滋賀大学教育学部心理学教室令和元年度卒業論文集への寄稿より

「未来へ種を蒔く」

     渡部雅之

 昨年からグレタ・エルンマン・トゥーンベリ(Greta Ernman Thunberg)という名前を、 テレビ・新聞や SNS でよく目にしますね。ご存知のとおりスウェーデンの 17 歳(現在) の少女です。普通の若者と違うのは、気候変動に大きな危機感を持ち、日常生活で二酸化 炭素排出量の少ないライフスタイルを周囲を巻き込んで実践しているだけでなく、2018 年から始めた「気候変動のための学校のストライキ」を皮切りに、有効な対策を積極的に打とうとしない政府や政治家、ビジネス指導者を強い口調で叱咤し続けていることです。
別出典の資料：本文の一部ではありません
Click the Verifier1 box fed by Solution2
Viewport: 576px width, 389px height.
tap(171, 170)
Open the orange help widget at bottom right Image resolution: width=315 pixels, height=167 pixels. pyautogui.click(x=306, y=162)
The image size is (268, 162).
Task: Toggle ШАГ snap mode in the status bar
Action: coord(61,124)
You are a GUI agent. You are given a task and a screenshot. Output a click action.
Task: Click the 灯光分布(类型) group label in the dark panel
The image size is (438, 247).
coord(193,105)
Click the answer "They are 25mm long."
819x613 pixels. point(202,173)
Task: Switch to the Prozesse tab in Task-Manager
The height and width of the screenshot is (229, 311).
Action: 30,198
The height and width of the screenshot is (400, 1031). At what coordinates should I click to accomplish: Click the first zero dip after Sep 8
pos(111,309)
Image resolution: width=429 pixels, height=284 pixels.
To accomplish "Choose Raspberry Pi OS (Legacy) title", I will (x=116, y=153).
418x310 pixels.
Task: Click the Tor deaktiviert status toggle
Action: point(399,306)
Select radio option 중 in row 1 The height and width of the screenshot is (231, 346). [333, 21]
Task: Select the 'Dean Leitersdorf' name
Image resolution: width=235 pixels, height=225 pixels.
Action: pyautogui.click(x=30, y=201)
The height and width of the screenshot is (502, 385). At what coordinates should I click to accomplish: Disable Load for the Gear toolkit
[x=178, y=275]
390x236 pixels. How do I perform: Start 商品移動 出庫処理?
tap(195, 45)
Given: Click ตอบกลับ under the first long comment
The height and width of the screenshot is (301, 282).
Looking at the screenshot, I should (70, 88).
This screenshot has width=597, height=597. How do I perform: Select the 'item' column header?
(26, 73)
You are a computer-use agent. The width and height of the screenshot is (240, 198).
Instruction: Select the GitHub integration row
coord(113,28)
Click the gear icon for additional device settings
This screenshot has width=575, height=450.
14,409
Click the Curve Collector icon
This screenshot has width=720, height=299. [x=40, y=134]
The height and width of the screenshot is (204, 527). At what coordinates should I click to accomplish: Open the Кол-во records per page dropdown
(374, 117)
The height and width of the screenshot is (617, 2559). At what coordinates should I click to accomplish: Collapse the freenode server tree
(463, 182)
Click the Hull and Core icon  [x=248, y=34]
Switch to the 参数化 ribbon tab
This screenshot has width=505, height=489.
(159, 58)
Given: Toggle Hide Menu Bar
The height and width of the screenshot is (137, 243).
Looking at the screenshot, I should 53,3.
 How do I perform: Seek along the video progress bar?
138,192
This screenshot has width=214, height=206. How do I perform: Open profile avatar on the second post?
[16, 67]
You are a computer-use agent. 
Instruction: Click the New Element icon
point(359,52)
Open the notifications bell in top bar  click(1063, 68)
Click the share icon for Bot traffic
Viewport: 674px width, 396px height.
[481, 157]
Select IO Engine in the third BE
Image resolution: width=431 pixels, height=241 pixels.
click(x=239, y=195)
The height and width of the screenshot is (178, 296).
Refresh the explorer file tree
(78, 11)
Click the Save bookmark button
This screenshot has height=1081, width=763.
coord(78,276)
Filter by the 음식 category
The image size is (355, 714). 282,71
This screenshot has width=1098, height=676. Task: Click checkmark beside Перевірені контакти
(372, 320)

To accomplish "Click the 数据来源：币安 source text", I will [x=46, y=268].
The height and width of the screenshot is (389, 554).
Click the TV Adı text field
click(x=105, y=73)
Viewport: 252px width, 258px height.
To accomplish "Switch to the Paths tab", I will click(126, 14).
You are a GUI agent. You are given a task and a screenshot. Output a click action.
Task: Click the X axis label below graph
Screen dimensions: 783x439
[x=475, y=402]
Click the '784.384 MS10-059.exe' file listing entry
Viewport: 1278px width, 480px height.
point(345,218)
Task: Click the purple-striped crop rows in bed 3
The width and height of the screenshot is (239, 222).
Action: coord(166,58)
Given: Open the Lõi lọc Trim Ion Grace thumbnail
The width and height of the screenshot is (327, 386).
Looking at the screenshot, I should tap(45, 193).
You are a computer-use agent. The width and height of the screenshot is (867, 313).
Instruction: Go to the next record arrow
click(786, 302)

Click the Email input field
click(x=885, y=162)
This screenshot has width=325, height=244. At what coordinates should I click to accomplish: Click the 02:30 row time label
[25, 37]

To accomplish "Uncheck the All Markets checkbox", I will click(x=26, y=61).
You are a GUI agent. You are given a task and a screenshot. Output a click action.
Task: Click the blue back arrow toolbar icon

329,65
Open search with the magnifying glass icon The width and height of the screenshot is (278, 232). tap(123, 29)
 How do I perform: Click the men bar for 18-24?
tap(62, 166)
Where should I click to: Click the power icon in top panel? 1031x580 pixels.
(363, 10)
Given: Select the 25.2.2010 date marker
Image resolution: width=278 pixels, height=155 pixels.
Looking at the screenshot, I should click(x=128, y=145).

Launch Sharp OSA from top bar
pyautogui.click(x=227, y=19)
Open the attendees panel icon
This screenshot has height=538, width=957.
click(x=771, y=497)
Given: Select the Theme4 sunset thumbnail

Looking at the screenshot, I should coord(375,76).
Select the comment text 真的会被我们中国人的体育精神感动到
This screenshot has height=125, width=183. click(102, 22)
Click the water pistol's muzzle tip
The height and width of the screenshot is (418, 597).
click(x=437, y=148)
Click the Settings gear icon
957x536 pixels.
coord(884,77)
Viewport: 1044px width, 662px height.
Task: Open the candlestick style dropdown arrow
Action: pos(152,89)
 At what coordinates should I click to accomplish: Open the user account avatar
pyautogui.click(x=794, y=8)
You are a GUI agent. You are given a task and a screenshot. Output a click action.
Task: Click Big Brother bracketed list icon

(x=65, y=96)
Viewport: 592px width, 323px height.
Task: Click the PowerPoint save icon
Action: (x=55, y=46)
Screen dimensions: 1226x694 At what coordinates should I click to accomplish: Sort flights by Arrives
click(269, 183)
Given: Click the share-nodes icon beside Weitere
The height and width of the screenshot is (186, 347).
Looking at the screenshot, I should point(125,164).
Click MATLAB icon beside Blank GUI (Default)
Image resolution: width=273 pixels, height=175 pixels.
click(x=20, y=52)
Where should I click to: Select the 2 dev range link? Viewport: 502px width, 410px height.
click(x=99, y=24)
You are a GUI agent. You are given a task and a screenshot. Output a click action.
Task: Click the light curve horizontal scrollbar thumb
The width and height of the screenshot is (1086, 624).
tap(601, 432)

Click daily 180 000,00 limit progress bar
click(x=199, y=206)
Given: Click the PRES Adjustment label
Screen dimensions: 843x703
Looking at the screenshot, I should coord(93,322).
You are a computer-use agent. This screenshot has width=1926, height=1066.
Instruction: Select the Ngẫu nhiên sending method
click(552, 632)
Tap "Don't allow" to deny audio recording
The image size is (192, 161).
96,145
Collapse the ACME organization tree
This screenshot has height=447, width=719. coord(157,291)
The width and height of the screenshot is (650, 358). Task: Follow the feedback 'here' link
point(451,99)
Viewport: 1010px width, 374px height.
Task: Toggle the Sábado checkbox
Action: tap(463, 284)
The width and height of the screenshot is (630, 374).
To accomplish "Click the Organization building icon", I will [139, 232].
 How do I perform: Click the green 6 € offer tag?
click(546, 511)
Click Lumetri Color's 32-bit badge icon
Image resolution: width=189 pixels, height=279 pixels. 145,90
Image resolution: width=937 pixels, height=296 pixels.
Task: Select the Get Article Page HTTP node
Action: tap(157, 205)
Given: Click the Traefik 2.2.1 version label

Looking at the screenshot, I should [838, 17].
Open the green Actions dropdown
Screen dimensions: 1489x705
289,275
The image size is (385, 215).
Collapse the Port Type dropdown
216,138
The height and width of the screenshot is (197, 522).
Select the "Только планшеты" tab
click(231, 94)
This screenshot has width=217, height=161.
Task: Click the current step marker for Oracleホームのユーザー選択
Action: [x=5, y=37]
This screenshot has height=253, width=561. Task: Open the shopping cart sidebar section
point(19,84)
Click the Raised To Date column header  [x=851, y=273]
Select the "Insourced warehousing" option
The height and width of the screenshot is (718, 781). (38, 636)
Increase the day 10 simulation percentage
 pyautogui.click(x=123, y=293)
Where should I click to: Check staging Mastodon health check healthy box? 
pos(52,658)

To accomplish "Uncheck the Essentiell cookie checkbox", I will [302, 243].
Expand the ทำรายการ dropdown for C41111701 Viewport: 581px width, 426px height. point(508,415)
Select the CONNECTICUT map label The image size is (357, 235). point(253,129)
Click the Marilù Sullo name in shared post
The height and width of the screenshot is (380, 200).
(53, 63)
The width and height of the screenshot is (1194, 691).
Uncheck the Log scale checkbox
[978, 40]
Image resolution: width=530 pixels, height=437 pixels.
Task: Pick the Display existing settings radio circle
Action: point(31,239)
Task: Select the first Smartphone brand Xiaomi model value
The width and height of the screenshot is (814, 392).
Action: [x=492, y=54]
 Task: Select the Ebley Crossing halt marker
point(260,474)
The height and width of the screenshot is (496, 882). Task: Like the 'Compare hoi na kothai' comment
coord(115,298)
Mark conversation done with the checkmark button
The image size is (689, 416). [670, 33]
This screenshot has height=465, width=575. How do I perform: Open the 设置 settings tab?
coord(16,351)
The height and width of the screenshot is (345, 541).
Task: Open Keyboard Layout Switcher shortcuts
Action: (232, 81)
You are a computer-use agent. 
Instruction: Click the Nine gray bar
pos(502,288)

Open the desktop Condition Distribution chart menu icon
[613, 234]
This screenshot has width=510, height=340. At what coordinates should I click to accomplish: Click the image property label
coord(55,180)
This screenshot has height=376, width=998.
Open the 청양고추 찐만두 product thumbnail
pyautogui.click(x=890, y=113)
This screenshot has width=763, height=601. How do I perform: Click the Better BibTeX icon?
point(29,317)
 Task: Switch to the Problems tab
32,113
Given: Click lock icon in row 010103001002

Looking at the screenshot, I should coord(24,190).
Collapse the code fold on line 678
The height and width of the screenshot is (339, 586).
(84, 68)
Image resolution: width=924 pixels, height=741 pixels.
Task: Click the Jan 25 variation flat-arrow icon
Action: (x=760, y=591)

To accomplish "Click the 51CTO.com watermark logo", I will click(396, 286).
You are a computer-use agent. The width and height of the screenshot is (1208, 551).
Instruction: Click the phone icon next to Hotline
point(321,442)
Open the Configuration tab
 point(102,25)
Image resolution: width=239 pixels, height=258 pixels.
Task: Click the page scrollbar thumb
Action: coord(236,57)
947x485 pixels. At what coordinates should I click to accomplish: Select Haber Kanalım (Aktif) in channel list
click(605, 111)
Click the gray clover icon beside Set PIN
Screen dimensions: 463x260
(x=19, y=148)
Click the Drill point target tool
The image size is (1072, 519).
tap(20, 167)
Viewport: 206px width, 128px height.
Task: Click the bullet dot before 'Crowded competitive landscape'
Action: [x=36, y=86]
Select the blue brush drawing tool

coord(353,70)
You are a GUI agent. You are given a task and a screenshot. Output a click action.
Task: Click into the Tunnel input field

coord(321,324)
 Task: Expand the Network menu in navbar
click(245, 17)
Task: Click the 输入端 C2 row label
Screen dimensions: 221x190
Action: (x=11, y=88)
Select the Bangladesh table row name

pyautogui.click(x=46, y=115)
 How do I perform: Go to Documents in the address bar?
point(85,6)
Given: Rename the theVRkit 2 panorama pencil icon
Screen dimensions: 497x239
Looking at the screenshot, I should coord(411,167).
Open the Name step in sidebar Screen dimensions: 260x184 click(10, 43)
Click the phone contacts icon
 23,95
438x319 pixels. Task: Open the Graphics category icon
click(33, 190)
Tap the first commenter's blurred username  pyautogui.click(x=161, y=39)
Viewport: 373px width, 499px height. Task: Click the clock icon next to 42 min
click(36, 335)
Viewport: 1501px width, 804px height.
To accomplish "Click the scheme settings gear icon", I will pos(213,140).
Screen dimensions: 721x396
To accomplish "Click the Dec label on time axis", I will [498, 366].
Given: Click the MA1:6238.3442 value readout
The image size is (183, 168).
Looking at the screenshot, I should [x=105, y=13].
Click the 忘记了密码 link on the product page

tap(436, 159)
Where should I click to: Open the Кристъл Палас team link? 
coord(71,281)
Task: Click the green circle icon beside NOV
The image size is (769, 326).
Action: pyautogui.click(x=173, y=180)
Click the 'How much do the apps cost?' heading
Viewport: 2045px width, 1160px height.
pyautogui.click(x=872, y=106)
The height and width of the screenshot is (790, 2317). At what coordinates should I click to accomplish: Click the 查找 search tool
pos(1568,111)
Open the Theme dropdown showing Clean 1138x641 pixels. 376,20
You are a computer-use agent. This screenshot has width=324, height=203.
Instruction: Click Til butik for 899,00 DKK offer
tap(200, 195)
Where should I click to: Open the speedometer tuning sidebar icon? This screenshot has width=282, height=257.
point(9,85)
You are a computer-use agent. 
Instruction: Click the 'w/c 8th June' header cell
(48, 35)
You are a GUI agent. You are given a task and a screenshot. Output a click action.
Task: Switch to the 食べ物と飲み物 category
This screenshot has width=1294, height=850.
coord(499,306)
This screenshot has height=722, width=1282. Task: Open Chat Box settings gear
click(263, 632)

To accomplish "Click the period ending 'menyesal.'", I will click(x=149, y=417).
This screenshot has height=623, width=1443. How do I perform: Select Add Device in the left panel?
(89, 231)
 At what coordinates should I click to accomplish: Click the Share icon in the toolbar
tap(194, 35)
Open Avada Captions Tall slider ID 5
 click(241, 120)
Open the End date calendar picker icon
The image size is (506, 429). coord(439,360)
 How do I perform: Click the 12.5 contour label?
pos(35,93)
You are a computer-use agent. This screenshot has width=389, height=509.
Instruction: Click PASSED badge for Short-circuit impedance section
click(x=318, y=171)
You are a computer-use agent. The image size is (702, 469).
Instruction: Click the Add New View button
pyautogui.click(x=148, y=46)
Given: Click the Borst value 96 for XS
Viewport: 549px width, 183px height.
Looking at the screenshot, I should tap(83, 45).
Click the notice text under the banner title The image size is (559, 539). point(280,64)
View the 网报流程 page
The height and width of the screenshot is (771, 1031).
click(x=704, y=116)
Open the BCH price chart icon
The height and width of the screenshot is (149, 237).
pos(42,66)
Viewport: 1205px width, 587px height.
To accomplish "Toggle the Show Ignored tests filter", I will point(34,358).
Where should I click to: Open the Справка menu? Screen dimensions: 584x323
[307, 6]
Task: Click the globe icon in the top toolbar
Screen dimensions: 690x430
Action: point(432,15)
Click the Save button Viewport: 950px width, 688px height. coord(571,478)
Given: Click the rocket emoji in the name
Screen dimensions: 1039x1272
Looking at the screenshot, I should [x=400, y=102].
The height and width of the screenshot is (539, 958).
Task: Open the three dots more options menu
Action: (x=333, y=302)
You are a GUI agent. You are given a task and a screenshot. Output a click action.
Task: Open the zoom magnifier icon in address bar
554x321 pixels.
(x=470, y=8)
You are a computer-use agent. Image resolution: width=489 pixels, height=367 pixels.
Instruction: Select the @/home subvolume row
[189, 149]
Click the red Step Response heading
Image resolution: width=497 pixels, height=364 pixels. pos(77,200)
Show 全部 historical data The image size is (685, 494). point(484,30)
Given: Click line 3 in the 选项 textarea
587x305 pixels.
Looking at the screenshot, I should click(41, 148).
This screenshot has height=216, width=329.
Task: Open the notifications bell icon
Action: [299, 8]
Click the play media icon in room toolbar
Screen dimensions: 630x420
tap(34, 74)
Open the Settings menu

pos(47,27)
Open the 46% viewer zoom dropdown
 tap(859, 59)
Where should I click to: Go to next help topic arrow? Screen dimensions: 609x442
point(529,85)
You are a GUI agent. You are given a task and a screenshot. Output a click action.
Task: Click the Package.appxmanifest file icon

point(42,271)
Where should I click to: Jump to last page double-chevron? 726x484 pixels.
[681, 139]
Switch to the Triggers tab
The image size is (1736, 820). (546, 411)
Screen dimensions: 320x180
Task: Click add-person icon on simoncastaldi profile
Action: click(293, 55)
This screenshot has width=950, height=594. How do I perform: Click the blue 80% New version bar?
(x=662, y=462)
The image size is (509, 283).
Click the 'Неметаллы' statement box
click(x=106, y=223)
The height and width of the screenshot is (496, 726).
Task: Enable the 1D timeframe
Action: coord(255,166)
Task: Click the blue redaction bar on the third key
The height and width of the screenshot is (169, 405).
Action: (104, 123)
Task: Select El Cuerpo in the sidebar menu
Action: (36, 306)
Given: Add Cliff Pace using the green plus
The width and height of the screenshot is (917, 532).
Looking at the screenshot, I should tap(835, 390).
特に、「あなたは私たちの未来を盗んでいる」とのメッセージは若者の共感を呼び、世界中の学生達が環境問題対策の推進を求める声を上げ始めています。
 地球がなんとか持ちこたえているのをよいことに、地球環境という富を気ままに消費し続けようとする現代人に対し、グレタさんが発する警鐘は、日本の私たちにもけっして無関係ではありません。現代人が豊かな生活を享受するため、まだ生まれてもいない子ども達を含めた未来人の富を収奪している構図は、環境問題以外にもあります。例えば、日本 国債の発行残高は約 900 兆円にのぼり、地方政府の借金である地方債の発行残高も約 200 兆円もあります。この途方もない金額は、今から社会に出て行く皆さんや、皆さんの子孫の世代一人ひとりに背負わされた借金なのです。
 このように私たちは、目先の生活を豊かにすることだけにどうしても目が行ってしまいがちです。自分がもう生きていないような長い時間軸で物事を考えるのは、とても難しいことだからです。教育においても然り。昨今、「アクティブラーニング」や「豊かな人間性」、「英語四技能」など、さまざまな教育目標や教育方法が声高に推奨され、学校現場には変革が強く求められています。これら現代的教育課題の重要性を否定するものではありませんが、教育とは本来、国家百年の計と言われるように、じっくりと腰を据えて長期的な視点で取り組むことが大切だと思います。自分の手で子ども達が目に見えて変わっていくのを見ることは、親や教師にとって確かに嬉しいことです。しかし、たとえすぐに成果は現れなくとも、自分が本当に大切だと考えることをしっかりと伝え続けていったなら、それはいつの日にか −その子が大人になった時か、場合によってはその子の子どもや孫の世代になってから− 必ず大きな実を結ぶはずです。
 滋賀大学教育学部で 4 年間心理学を学ばれた皆さんは、入学時にくらべると、見違える ほどに成長されました。しかし、大学生活で得た本当に大切な学びは、土の中に眠る種のように、まだ皆さんの中で芽吹きの時をじっと待っているのかもしれません。そして、これからの長い人生の中で大きな課題に遭遇した時に、そいつはようやく大輪の花を咲かせ、力強く皆さんを支えてくれると信じます。私たちが蒔いた種が、皆さんの人生を少しでも彩るお手伝いができたなら、教員としてこれに勝る喜びはありません。